The subject of biomedical materials covers those materials that are used in the context of biology and medicine, usually to evaluate, treat, augment or replace any tissue, organ or function of the body. In surgery, a biomaterial may be a synthetic material used to replace part of a living system or to function in intimate contact with living tissue.
A new area in biomaterials involves the exploration of nanotechnology for drug delivery, biological sensing or tissue regeneration. Examples of these bionanomaterials are small particles that may be used for the delivery of drug molecules to target sites within the body or to detect diseased areas.
Biomaterials are produced using chemical, physical, mechanical processes and they often employ or mimic biological phenomena in order for them to interact with their biological surroundings in defined ways.
Application of research
The clinical applications of our research impact many areas of medicine, including drug delivery, cancer, wound healing, stem cell technology, repair and regeneration of nerve, tendon, cartilage, bone, intevertebral disc, skin, ligament and cornea.

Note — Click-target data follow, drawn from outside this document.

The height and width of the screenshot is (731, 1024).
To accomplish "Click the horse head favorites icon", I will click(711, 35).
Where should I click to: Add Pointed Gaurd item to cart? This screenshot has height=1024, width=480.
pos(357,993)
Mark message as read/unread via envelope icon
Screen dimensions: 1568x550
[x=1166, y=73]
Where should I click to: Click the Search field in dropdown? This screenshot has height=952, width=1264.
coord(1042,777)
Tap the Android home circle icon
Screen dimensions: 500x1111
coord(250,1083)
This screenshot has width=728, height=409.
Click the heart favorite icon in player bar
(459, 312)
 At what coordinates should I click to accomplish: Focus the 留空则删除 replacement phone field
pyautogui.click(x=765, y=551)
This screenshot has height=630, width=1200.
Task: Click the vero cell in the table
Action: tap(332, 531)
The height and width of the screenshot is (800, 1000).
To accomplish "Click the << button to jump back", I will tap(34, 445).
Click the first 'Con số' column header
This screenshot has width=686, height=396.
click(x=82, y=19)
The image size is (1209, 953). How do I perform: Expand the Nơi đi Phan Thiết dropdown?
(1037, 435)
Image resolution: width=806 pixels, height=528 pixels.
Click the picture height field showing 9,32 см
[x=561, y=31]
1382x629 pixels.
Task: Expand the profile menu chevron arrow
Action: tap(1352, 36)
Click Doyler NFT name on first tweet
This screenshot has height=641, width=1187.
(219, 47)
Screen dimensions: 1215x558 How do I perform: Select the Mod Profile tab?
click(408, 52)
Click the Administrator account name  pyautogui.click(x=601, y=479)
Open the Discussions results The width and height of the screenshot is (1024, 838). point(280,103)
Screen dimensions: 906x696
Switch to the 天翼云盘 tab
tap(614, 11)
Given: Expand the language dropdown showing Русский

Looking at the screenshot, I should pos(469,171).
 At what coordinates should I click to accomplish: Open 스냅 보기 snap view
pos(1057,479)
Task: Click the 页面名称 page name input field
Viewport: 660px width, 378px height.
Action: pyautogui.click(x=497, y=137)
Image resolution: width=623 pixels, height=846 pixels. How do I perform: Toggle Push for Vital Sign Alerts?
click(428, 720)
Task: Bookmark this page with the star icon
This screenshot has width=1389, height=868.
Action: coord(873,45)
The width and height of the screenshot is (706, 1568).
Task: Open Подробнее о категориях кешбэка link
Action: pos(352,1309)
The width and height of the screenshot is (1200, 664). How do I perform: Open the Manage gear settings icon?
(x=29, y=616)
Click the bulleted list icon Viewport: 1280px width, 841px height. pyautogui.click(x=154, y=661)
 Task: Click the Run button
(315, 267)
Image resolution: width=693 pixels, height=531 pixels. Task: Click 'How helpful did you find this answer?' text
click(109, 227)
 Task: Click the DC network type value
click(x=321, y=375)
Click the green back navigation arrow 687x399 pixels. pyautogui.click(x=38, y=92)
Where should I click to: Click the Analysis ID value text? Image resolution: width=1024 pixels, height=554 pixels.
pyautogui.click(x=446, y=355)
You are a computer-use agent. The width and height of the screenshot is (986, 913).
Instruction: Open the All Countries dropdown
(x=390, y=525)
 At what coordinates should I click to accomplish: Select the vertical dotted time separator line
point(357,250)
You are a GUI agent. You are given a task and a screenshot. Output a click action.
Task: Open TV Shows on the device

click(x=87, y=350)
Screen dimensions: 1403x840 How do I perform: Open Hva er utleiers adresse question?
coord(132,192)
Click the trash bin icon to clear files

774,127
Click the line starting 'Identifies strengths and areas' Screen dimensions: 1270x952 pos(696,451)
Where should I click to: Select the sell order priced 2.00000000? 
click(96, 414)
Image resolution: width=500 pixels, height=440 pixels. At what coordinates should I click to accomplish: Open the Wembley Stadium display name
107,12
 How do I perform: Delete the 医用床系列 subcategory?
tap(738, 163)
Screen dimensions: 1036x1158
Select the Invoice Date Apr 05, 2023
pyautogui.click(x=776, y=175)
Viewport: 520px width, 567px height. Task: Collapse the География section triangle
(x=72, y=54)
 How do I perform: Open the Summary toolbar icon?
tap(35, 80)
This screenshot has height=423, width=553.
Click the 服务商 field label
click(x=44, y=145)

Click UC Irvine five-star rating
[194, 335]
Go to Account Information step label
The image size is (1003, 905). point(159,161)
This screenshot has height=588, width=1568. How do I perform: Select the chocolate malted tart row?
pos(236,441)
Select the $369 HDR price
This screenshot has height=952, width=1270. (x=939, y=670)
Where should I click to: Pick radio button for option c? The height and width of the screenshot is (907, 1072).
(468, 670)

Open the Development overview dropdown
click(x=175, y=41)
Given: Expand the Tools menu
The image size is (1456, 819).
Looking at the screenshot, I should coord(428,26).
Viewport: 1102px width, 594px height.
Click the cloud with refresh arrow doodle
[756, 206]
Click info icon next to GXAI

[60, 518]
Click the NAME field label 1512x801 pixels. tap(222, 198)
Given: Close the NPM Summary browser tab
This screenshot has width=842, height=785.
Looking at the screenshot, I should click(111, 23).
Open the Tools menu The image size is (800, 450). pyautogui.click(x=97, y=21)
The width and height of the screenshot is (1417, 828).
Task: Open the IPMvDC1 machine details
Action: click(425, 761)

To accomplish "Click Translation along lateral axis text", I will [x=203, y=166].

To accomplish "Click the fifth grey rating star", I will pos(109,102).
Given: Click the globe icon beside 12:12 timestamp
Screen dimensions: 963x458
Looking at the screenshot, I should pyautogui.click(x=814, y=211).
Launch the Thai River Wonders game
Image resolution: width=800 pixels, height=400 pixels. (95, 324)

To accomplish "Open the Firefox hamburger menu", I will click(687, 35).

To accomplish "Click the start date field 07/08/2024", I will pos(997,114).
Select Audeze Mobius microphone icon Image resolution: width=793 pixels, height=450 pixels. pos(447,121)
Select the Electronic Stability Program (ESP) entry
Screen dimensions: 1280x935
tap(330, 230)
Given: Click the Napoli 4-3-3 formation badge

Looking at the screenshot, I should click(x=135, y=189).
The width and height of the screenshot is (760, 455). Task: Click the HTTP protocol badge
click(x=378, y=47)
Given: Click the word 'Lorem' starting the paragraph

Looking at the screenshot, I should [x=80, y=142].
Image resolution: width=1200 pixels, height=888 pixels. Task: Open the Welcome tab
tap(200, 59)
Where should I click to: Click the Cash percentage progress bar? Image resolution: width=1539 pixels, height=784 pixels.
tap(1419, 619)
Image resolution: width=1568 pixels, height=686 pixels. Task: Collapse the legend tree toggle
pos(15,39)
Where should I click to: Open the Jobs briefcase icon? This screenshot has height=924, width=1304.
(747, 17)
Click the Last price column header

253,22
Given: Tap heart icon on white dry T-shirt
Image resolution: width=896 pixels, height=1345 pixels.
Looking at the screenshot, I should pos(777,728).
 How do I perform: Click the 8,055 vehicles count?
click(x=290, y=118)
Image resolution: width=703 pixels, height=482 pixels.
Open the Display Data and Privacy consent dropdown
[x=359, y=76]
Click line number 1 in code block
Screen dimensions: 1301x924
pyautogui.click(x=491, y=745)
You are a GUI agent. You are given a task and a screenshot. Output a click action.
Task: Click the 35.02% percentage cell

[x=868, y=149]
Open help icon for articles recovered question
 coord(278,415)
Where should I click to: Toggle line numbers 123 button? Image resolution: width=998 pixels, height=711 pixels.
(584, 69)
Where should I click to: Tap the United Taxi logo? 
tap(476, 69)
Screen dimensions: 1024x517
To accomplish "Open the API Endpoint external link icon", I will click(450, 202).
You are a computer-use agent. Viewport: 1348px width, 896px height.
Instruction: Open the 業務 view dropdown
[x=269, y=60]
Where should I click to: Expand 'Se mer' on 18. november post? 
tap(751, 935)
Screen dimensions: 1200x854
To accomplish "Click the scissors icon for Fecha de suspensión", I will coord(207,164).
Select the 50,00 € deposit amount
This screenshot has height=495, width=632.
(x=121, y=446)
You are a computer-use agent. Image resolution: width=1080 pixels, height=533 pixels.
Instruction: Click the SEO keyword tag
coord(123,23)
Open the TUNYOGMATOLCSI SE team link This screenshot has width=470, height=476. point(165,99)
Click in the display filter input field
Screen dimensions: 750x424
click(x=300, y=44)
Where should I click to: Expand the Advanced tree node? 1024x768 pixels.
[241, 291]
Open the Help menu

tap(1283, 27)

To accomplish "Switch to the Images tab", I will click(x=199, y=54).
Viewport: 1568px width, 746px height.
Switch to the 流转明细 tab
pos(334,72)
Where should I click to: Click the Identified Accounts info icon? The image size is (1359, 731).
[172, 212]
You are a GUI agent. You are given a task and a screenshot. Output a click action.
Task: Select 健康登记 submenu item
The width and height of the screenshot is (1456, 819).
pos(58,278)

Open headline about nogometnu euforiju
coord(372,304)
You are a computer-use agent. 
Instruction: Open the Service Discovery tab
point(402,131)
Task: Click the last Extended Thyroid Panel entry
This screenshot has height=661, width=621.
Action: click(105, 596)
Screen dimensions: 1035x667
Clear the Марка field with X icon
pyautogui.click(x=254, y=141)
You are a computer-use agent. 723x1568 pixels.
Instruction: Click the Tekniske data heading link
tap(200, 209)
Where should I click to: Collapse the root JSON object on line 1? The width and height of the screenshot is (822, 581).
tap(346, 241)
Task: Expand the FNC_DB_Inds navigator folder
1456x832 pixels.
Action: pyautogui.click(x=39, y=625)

We have strong ties with industry, including ongoing collaboration with Smith & Nephew, Johnson & Johnson, and Versamatrix A/S (Denmark), developing novel biomaterial based strategies for wound healing, bone repair, control of inflammation and drug delivery.
To underpin the research and teaching activities, we have established state-of-the-art laboratories, which allow comprehensive characterisation and development of materials. These facilities range from synthetic/textile fibre chemistry to materials processing and materials testing.
To complement our teaching resources, there is a comprehensive range of electrochemical, electronoptical imaging and surface and bulk analytical facilities and techniques.
You will need to be a science and engineering graduate with at least a 2.2 Honours degree, or equivalent. Subject to satisfactory progress, it is possible to transfer to PhD at the end of the degree, requiring a further two years full-time study, or four years part-time.